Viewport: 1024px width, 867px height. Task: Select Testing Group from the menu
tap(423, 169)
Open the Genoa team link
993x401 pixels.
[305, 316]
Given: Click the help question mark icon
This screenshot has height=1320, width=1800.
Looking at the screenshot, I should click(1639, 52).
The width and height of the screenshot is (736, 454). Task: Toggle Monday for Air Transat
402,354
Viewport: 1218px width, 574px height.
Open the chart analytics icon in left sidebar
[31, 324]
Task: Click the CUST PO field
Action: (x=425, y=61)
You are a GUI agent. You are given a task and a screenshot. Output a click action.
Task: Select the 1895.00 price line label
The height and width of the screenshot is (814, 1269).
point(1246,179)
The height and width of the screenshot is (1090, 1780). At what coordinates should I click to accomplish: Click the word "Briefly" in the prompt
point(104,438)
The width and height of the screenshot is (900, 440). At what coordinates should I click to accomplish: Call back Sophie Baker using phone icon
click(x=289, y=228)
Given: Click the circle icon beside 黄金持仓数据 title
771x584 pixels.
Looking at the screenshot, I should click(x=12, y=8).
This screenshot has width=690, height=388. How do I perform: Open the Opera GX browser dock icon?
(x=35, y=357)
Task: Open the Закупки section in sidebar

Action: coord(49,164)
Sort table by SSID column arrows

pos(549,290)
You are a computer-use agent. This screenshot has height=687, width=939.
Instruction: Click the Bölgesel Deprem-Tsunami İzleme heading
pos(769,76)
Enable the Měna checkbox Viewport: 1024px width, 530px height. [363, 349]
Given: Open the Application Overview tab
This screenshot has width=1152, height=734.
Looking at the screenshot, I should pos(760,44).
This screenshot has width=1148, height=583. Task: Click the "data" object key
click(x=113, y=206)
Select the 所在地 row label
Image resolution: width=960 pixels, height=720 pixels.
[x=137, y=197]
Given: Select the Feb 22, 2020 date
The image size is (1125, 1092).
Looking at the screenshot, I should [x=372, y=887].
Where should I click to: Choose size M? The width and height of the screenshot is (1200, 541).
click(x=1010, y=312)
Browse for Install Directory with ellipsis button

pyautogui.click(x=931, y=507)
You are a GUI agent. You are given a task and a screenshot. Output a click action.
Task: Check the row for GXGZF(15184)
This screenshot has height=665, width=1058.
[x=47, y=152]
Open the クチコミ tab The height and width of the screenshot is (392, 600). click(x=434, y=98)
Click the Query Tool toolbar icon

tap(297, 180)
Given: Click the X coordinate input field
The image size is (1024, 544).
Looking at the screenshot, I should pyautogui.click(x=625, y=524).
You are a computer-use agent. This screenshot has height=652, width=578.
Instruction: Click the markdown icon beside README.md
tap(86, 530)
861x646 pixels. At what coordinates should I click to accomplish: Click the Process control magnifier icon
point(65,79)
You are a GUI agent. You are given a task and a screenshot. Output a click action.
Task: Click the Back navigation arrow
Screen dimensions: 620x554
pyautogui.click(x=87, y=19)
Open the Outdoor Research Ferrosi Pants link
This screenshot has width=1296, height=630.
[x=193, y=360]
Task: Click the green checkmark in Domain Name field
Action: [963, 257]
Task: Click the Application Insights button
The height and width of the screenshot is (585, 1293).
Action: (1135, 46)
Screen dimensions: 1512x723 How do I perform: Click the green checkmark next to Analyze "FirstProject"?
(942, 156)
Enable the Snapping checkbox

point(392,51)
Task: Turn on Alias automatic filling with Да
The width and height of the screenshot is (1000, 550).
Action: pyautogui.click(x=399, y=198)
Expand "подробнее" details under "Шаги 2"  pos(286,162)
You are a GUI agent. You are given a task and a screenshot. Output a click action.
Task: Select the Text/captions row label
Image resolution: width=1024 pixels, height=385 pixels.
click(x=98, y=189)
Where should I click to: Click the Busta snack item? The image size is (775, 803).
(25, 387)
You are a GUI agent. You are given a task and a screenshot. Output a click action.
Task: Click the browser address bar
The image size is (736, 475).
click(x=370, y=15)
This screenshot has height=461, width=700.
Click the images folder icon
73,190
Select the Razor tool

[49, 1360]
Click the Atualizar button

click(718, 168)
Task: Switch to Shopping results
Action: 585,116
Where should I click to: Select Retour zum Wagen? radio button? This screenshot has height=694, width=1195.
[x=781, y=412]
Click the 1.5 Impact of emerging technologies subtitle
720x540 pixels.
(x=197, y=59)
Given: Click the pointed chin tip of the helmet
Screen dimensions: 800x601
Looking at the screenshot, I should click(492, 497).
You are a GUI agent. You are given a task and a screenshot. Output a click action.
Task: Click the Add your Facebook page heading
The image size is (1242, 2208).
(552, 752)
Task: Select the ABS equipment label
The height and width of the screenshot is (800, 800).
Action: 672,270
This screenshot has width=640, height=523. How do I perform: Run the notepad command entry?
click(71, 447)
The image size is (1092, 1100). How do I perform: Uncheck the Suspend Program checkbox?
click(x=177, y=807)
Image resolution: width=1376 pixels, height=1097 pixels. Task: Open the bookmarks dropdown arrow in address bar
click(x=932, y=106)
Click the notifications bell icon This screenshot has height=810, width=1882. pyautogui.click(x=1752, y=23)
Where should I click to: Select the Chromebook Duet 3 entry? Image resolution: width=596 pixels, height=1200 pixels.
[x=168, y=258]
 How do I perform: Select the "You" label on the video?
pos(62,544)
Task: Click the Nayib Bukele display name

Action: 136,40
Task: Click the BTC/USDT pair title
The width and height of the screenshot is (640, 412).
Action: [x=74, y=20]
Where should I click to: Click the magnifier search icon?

**What to do:** Your task is to retype the data exactly, with no line missing.

**Task output:**
Viewport: 1024px width, 867px height. Task: Select Testing Group from the menu
tap(423, 169)
Open the Genoa team link
993x401 pixels.
[305, 316]
Given: Click the help question mark icon
This screenshot has height=1320, width=1800.
Looking at the screenshot, I should click(1639, 52).
The width and height of the screenshot is (736, 454). Task: Toggle Monday for Air Transat
402,354
Viewport: 1218px width, 574px height.
Open the chart analytics icon in left sidebar
[31, 324]
Task: Click the CUST PO field
Action: (x=425, y=61)
You are a GUI agent. You are given a task and a screenshot. Output a click action.
Task: Select the 1895.00 price line label
The height and width of the screenshot is (814, 1269).
point(1246,179)
The height and width of the screenshot is (1090, 1780). At what coordinates should I click to accomplish: Click the word "Briefly" in the prompt
point(104,438)
The width and height of the screenshot is (900, 440). At what coordinates should I click to accomplish: Call back Sophie Baker using phone icon
click(x=289, y=228)
Given: Click the circle icon beside 黄金持仓数据 title
771x584 pixels.
Looking at the screenshot, I should click(x=12, y=8).
This screenshot has width=690, height=388. How do I perform: Open the Opera GX browser dock icon?
(x=35, y=357)
Task: Open the Закупки section in sidebar

Action: coord(49,164)
Sort table by SSID column arrows

pos(549,290)
You are a computer-use agent. This screenshot has height=687, width=939.
Instruction: Click the Bölgesel Deprem-Tsunami İzleme heading
pos(769,76)
Enable the Měna checkbox Viewport: 1024px width, 530px height. [363, 349]
Given: Open the Application Overview tab
This screenshot has width=1152, height=734.
Looking at the screenshot, I should pos(760,44).
This screenshot has width=1148, height=583. Task: Click the "data" object key
click(x=113, y=206)
Select the 所在地 row label
Image resolution: width=960 pixels, height=720 pixels.
[x=137, y=197]
Given: Select the Feb 22, 2020 date
The image size is (1125, 1092).
Looking at the screenshot, I should [x=372, y=887].
Where should I click to: Choose size M? The width and height of the screenshot is (1200, 541).
click(x=1010, y=312)
Browse for Install Directory with ellipsis button

pyautogui.click(x=931, y=507)
You are a GUI agent. You are given a task and a screenshot. Output a click action.
Task: Check the row for GXGZF(15184)
This screenshot has height=665, width=1058.
[x=47, y=152]
Open the クチコミ tab The height and width of the screenshot is (392, 600). click(x=434, y=98)
Click the Query Tool toolbar icon

tap(297, 180)
Given: Click the X coordinate input field
The image size is (1024, 544).
Looking at the screenshot, I should pyautogui.click(x=625, y=524).
You are a computer-use agent. This screenshot has height=652, width=578.
Instruction: Click the markdown icon beside README.md
tap(86, 530)
861x646 pixels. At what coordinates should I click to accomplish: Click the Process control magnifier icon
point(65,79)
You are a GUI agent. You are given a task and a screenshot. Output a click action.
Task: Click the Back navigation arrow
Screen dimensions: 620x554
pyautogui.click(x=87, y=19)
Open the Outdoor Research Ferrosi Pants link
This screenshot has width=1296, height=630.
[x=193, y=360]
Task: Click the green checkmark in Domain Name field
Action: [963, 257]
Task: Click the Application Insights button
The height and width of the screenshot is (585, 1293).
Action: (1135, 46)
Screen dimensions: 1512x723 How do I perform: Click the green checkmark next to Analyze "FirstProject"?
(942, 156)
Enable the Snapping checkbox

point(392,51)
Task: Turn on Alias automatic filling with Да
The width and height of the screenshot is (1000, 550).
Action: pyautogui.click(x=399, y=198)
Expand "подробнее" details under "Шаги 2"  pos(286,162)
You are a GUI agent. You are given a task and a screenshot. Output a click action.
Task: Select the Text/captions row label
Image resolution: width=1024 pixels, height=385 pixels.
click(x=98, y=189)
Where should I click to: Click the Busta snack item? The image size is (775, 803).
(25, 387)
You are a GUI agent. You are given a task and a screenshot. Output a click action.
Task: Click the browser address bar
The image size is (736, 475).
click(x=370, y=15)
This screenshot has height=461, width=700.
Click the images folder icon
73,190
Select the Razor tool

[49, 1360]
Click the Atualizar button

click(718, 168)
Task: Switch to Shopping results
Action: 585,116
Where should I click to: Select Retour zum Wagen? radio button? This screenshot has height=694, width=1195.
[x=781, y=412]
Click the 1.5 Impact of emerging technologies subtitle
720x540 pixels.
(x=197, y=59)
Given: Click the pointed chin tip of the helmet
Screen dimensions: 800x601
Looking at the screenshot, I should click(492, 497).
You are a GUI agent. You are given a task and a screenshot. Output a click action.
Task: Click the Add your Facebook page heading
The image size is (1242, 2208).
(552, 752)
Task: Select the ABS equipment label
The height and width of the screenshot is (800, 800).
Action: 672,270
This screenshot has width=640, height=523. How do I perform: Run the notepad command entry?
click(71, 447)
The image size is (1092, 1100). How do I perform: Uncheck the Suspend Program checkbox?
click(x=177, y=807)
Image resolution: width=1376 pixels, height=1097 pixels. Task: Open the bookmarks dropdown arrow in address bar
click(x=932, y=106)
Click the notifications bell icon This screenshot has height=810, width=1882. pyautogui.click(x=1752, y=23)
Where should I click to: Select the Chromebook Duet 3 entry? Image resolution: width=596 pixels, height=1200 pixels.
[x=168, y=258]
 How do I perform: Select the "You" label on the video?
pos(62,544)
Task: Click the Nayib Bukele display name

Action: 136,40
Task: Click the BTC/USDT pair title
The width and height of the screenshot is (640, 412).
Action: [x=74, y=20]
Where should I click to: Click the magnifier search icon?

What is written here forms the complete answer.